Metales pesados amenazan el equilibrio ecológico del Santuario de la Península de Hualpén
Investigación chileno-francesa detecta concentraciones elevadas de manganeso y cadmio en suelos de un área natural protegida
Un estudio desarrollado por investigadores de la Universidad de Concepción, en colaboración con la Universidad de Nantes, reveló la presencia de metales pesados en los suelos del Santuario de la Naturaleza Península de Hualpén, ubicado en la Región del Biobío.
La investigación advierte que los niveles detectados de manganeso y cadmio superan estándares internacionales, lo que representa un riesgo potencial para la salud ecológica de uno de los ecosistemas costeros más relevantes del centro sur de Chile.
Suelos contaminados en un ecosistema protegido
La Península de Hualpén, protegida oficialmente desde 1976, combina bosque esclerófilo, biodiversidad marina y una alta riqueza biológica. Sin embargo, bajo su superficie, el suelo evidencia una presión ambiental asociada a la cercanía con zonas industriales y áreas urbanizadas.
El equipo científico analizó muestras de suelo en distintos puntos del santuario y comprobó que, aunque los microplásticos no presentan acumulación relevante, los metales pesados sí lo hacen.
Manganeso y cadmio sobre los límites recomendados
Según explicó Fabián Plaza, investigador del Magíster en Microbiología de la UdeC, varios sectores presentan concentraciones de manganeso superiores a las mil partes por millón, alcanzando en algunos casos cerca de tres mil.
En el caso del cadmio, los valores fluctúan entre 1 y 2,5 partes por millón, cifras que exceden lo recomendado por normas internacionales para suelos naturales.
Las concentraciones más altas se registraron en zonas cercanas al parque industrial y a sectores poblados, mientras que los suelos cubiertos por bosque nativo mostraron condiciones químicas y biológicas más estables.
La vida microscópica del suelo, un indicador clave
El estudio también evaluó la actividad microbiológica del suelo, fundamental para la salud de los ecosistemas terrestres.
Bacterias, hongos y otros microorganismos cumplen funciones esenciales, como la fijación de nitrógeno, el reciclaje de nutrientes y la regulación del carbono atmosférico, procesos directamente relacionados con el cambio climático.
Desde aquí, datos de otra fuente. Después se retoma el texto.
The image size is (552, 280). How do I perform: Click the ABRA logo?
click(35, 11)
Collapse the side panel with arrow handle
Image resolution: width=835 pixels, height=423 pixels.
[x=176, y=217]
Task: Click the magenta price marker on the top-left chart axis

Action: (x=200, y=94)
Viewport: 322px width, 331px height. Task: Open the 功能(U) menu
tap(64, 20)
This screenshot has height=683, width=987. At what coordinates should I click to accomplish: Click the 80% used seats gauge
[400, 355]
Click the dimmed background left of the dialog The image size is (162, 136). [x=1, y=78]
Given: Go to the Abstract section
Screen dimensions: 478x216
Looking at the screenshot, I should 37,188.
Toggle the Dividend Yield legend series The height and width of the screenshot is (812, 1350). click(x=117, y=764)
Diferencias claras entre zonas naturales y áreas impactadas
De acuerdo con Mauricio Schoebitz, académico de la Facultad de Agronomía de la UdeC, los sectores con mayor cobertura vegetal nativa presentan una comunidad microbiana más diversa y activa, junto con un mayor contenido de materia orgánica.
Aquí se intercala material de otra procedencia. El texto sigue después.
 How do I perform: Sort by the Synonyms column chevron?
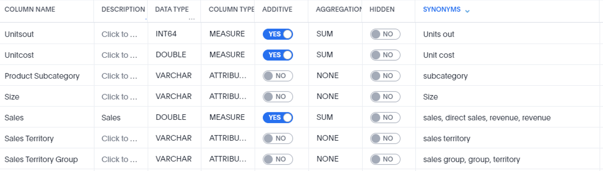coord(468,10)
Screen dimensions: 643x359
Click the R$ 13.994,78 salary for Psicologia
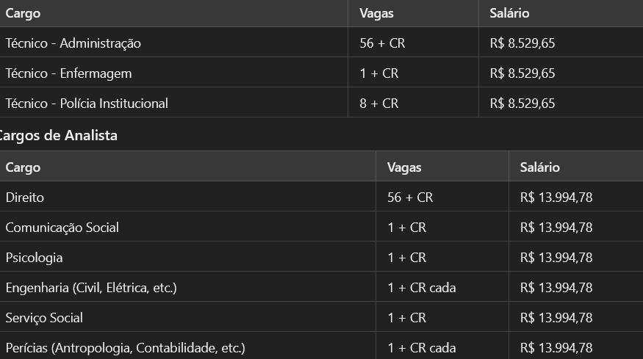(556, 258)
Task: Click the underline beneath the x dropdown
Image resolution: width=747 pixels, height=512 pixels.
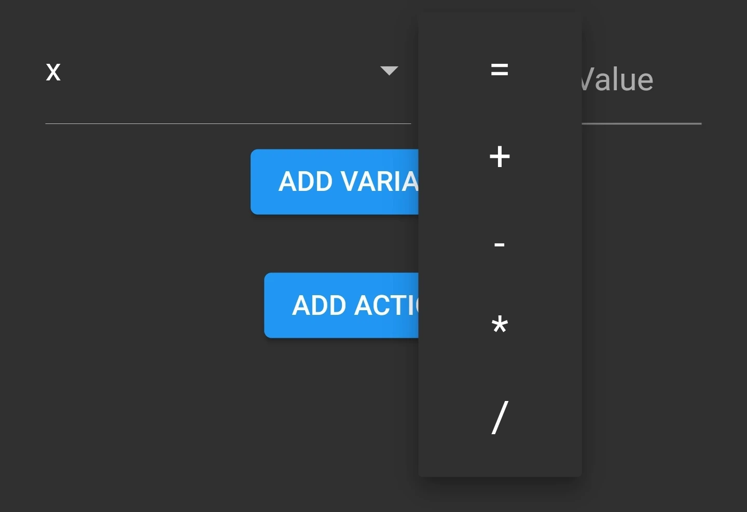Action: (x=228, y=123)

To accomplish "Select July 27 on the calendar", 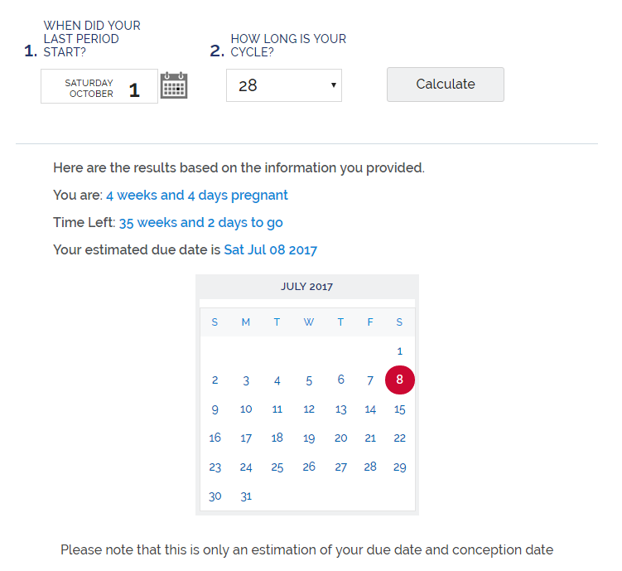I will (340, 467).
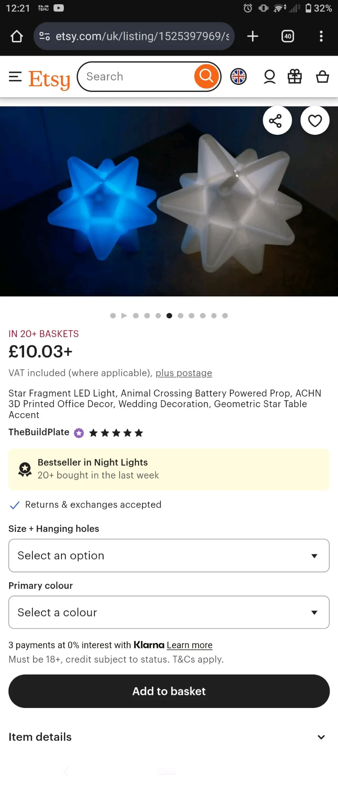The width and height of the screenshot is (338, 788).
Task: Open the account profile icon
Action: coord(269,76)
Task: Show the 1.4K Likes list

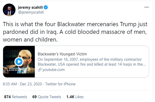Action: [75, 97]
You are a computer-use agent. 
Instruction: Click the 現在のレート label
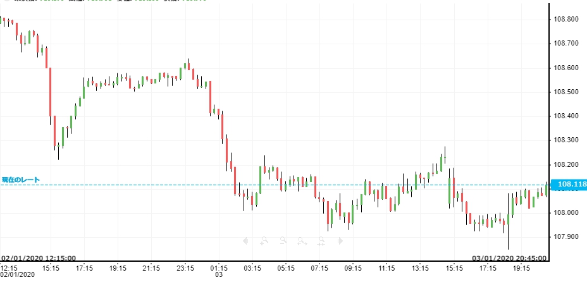click(21, 180)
En contraste, las zonas más expuestas a la influencia industrial muestran una reducción en la vitalidad del suelo, señal interpretada por la ciencia como una pérdida progresiva de funcionalidad ecológica.
Un riesgo silencioso que exige monitoreo permanente
La contaminación por metales pesados no genera señales visibles inmediatas, pero se acumula lentamente en el suelo y afecta organismos esenciales para el equilibrio ambiental.
Estudios internacionales indican que entre el 14 % y el 17 % de las tierras agrícolas del mundo presentan niveles preocupantes de metales como cadmio, plomo o arsénico.
Desde la Organización de las Naciones Unidas para la Alimentación y la Agricultura, FAO, se ha advertido que la capacidad de los suelos para enfrentar la contaminación es limitada, por lo que la prevención y el monitoreo constante deben ser prioridades globales.
En el caso de la Península de Hualpén, los investigadores recomiendan mantener seguimientos periódicos, ampliar el análisis a otros contaminantes y fortalecer la gestión ambiental del santuario para evitar daños irreversibles.